▶ _EXERCISE INSTRUCTIONS_:
Each entry below is to be transcribed exactly.

▶ _DATA FOR REVIEW_:
════════════════
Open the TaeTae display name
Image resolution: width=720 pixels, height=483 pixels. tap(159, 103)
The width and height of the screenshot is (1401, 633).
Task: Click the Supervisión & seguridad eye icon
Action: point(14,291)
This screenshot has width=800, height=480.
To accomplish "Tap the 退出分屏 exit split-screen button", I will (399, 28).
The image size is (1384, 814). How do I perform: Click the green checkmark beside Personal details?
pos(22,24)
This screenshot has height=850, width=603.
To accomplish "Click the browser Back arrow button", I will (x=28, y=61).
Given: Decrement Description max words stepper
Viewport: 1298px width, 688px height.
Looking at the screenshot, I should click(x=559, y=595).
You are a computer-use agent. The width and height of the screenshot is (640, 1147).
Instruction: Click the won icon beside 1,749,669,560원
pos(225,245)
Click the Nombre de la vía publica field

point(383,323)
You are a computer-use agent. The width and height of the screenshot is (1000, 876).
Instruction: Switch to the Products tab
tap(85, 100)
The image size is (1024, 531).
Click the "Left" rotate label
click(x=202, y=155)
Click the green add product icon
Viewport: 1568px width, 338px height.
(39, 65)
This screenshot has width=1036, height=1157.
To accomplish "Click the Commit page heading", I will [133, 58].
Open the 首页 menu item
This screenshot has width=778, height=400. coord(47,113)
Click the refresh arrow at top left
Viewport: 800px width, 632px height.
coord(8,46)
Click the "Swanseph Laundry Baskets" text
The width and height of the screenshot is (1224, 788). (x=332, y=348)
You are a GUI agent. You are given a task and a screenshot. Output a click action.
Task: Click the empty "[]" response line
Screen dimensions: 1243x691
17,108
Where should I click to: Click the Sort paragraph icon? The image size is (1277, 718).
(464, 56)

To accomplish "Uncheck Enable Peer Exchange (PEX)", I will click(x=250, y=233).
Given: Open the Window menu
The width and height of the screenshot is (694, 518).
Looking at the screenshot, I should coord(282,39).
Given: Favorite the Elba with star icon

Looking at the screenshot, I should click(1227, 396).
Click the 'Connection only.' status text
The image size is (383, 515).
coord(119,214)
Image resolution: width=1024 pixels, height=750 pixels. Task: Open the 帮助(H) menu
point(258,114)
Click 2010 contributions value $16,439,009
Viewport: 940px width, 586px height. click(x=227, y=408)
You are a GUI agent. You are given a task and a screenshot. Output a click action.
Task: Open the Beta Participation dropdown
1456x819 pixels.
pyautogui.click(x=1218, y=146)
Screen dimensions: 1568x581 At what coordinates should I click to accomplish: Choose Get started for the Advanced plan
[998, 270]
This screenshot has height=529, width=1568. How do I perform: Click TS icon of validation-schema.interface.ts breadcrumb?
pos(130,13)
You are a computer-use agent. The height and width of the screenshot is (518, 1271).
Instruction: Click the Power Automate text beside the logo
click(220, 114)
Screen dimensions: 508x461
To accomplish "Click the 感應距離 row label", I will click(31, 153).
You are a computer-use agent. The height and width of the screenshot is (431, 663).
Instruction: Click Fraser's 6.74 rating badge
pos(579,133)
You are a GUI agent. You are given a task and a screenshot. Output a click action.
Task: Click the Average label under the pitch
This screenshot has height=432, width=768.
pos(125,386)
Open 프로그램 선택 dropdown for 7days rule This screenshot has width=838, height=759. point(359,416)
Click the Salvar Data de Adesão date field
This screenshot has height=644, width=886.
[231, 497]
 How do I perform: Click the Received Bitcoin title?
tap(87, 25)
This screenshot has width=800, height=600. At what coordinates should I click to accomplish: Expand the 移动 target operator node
════════════════
▶ _ANSWER TO THE PROBLEM_:
Open the TaeTae display name
Image resolution: width=720 pixels, height=483 pixels. tap(159, 103)
The width and height of the screenshot is (1401, 633).
Task: Click the Supervisión & seguridad eye icon
Action: point(14,291)
This screenshot has width=800, height=480.
To accomplish "Tap the 退出分屏 exit split-screen button", I will (399, 28).
The image size is (1384, 814). How do I perform: Click the green checkmark beside Personal details?
pos(22,24)
This screenshot has height=850, width=603.
To accomplish "Click the browser Back arrow button", I will (x=28, y=61).
Given: Decrement Description max words stepper
Viewport: 1298px width, 688px height.
Looking at the screenshot, I should click(x=559, y=595).
You are a computer-use agent. The width and height of the screenshot is (640, 1147).
Instruction: Click the won icon beside 1,749,669,560원
pos(225,245)
Click the Nombre de la vía publica field

point(383,323)
You are a computer-use agent. The width and height of the screenshot is (1000, 876).
Instruction: Switch to the Products tab
tap(85, 100)
The image size is (1024, 531).
Click the "Left" rotate label
click(x=202, y=155)
Click the green add product icon
Viewport: 1568px width, 338px height.
(39, 65)
This screenshot has width=1036, height=1157.
To accomplish "Click the Commit page heading", I will [133, 58].
Open the 首页 menu item
This screenshot has width=778, height=400. coord(47,113)
Click the refresh arrow at top left
Viewport: 800px width, 632px height.
coord(8,46)
Click the "Swanseph Laundry Baskets" text
The width and height of the screenshot is (1224, 788). (x=332, y=348)
You are a GUI agent. You are given a task and a screenshot. Output a click action.
Task: Click the empty "[]" response line
Screen dimensions: 1243x691
17,108
Where should I click to: Click the Sort paragraph icon? The image size is (1277, 718).
(464, 56)

To accomplish "Uncheck Enable Peer Exchange (PEX)", I will click(x=250, y=233).
Given: Open the Window menu
The width and height of the screenshot is (694, 518).
Looking at the screenshot, I should coord(282,39).
Given: Favorite the Elba with star icon

Looking at the screenshot, I should click(1227, 396).
Click the 'Connection only.' status text
The image size is (383, 515).
coord(119,214)
Image resolution: width=1024 pixels, height=750 pixels. Task: Open the 帮助(H) menu
point(258,114)
Click 2010 contributions value $16,439,009
Viewport: 940px width, 586px height. click(x=227, y=408)
You are a GUI agent. You are given a task and a screenshot. Output a click action.
Task: Open the Beta Participation dropdown
1456x819 pixels.
pyautogui.click(x=1218, y=146)
Screen dimensions: 1568x581 At what coordinates should I click to accomplish: Choose Get started for the Advanced plan
[998, 270]
This screenshot has height=529, width=1568. How do I perform: Click TS icon of validation-schema.interface.ts breadcrumb?
pos(130,13)
You are a computer-use agent. The height and width of the screenshot is (518, 1271).
Instruction: Click the Power Automate text beside the logo
click(220, 114)
Screen dimensions: 508x461
To accomplish "Click the 感應距離 row label", I will click(31, 153).
You are a computer-use agent. The height and width of the screenshot is (431, 663).
Instruction: Click Fraser's 6.74 rating badge
pos(579,133)
You are a GUI agent. You are given a task and a screenshot. Output a click action.
Task: Click the Average label under the pitch
This screenshot has height=432, width=768.
pos(125,386)
Open 프로그램 선택 dropdown for 7days rule This screenshot has width=838, height=759. point(359,416)
Click the Salvar Data de Adesão date field
This screenshot has height=644, width=886.
[231, 497]
 How do I perform: Click the Received Bitcoin title?
tap(87, 25)
This screenshot has width=800, height=600. At what coordinates should I click to accomplish: Expand the 移动 target operator node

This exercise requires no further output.